RECORDS FOR THIS TASK
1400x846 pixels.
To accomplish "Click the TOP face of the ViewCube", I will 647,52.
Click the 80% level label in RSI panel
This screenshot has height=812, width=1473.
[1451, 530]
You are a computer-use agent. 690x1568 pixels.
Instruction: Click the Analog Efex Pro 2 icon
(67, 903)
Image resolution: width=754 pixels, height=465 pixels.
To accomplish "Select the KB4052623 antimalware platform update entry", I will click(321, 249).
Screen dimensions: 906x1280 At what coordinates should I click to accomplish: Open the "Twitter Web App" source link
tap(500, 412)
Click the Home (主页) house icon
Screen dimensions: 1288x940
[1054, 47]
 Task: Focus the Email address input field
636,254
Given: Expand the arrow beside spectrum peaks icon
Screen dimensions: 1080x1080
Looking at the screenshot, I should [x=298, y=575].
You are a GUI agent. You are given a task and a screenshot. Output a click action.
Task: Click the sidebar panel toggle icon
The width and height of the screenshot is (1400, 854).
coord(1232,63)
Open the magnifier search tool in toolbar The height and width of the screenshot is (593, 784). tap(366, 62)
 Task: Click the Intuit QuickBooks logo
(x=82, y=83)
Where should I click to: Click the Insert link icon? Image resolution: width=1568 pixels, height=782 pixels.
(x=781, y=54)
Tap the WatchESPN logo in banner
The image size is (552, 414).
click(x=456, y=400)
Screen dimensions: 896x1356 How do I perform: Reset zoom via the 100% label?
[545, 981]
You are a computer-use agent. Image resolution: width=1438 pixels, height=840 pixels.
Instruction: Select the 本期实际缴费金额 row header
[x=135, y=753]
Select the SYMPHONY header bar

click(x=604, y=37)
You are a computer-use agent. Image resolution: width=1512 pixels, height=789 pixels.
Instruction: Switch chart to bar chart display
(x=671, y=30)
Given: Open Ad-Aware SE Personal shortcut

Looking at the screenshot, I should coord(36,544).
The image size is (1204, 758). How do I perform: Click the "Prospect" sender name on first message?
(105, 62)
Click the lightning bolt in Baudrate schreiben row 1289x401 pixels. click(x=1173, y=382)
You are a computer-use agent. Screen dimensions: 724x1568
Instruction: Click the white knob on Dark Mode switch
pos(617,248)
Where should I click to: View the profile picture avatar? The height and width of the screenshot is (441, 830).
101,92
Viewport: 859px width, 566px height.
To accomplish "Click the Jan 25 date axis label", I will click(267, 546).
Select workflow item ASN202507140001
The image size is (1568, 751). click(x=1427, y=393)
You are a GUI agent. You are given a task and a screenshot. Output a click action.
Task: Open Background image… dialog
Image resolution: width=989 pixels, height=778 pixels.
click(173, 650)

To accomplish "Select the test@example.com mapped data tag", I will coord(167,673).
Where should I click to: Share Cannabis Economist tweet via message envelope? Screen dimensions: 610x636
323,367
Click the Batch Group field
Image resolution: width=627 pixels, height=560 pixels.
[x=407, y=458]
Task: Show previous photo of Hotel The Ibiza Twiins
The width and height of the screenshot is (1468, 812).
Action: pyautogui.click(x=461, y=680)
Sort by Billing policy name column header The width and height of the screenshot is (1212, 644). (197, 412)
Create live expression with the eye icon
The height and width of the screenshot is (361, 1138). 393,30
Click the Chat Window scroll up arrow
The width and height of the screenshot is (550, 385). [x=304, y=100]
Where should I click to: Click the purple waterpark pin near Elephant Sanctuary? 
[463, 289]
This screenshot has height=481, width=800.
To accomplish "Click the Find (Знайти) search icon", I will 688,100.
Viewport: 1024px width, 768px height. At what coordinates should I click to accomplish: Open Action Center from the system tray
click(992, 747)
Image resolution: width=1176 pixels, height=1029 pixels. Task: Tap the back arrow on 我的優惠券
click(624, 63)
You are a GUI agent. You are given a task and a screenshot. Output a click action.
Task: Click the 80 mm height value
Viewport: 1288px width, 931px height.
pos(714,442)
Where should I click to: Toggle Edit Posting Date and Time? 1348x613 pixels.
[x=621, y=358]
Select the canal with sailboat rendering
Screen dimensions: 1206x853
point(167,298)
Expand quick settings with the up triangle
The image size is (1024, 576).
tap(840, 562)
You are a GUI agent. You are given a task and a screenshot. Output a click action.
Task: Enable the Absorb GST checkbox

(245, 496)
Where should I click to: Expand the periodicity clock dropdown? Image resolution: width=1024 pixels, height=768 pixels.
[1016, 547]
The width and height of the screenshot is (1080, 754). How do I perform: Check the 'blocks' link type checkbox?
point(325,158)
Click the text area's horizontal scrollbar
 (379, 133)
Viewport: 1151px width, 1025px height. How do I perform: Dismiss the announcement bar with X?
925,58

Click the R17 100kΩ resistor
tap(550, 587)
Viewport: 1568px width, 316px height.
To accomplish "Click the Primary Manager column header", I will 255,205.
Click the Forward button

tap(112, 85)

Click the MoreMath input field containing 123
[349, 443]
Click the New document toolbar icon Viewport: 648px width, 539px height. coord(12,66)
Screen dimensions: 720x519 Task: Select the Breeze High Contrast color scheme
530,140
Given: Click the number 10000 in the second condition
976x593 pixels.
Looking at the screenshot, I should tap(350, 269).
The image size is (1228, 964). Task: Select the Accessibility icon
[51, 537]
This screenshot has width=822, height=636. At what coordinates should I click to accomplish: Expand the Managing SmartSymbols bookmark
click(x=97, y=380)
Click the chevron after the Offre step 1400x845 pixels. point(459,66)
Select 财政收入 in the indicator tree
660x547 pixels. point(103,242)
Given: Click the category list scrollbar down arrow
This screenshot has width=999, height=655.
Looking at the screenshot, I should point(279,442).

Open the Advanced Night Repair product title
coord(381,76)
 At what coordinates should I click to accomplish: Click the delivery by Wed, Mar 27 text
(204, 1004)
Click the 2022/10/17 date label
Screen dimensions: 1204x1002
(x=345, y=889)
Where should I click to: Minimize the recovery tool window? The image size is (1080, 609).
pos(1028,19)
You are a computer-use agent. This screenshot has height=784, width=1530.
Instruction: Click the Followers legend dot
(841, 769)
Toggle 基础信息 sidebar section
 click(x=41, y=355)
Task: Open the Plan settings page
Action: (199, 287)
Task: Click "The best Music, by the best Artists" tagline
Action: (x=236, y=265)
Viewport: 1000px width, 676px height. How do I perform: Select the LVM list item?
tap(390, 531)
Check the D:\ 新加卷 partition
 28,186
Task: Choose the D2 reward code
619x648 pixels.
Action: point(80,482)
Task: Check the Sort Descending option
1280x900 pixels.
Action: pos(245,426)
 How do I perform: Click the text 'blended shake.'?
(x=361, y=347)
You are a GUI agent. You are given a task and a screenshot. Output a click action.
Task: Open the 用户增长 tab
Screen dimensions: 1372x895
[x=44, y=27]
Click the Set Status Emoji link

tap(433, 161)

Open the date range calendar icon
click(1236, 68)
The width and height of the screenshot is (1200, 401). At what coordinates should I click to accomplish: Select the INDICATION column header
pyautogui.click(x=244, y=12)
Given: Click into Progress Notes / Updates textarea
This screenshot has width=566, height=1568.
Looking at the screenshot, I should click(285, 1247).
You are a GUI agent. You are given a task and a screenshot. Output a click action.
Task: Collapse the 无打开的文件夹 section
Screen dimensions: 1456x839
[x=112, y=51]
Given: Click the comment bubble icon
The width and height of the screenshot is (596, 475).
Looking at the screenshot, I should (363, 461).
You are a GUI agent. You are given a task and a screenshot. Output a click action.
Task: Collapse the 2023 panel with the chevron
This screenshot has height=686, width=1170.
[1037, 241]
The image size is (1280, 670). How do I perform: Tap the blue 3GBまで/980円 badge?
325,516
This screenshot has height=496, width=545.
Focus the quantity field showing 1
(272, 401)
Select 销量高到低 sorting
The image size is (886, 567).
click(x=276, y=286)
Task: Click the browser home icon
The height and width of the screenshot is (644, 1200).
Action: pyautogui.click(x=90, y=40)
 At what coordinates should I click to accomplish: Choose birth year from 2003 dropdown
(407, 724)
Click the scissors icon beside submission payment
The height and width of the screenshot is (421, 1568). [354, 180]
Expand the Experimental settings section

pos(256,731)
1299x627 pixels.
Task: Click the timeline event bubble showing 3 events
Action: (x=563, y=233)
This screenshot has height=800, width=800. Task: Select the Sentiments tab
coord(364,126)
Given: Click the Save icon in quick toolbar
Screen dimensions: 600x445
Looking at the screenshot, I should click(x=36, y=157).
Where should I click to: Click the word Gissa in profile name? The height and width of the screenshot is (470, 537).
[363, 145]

YOUR GOAL
Please state how many lines hold the string "toolbar" in the listing above, giving the figure alone.

RESULT
3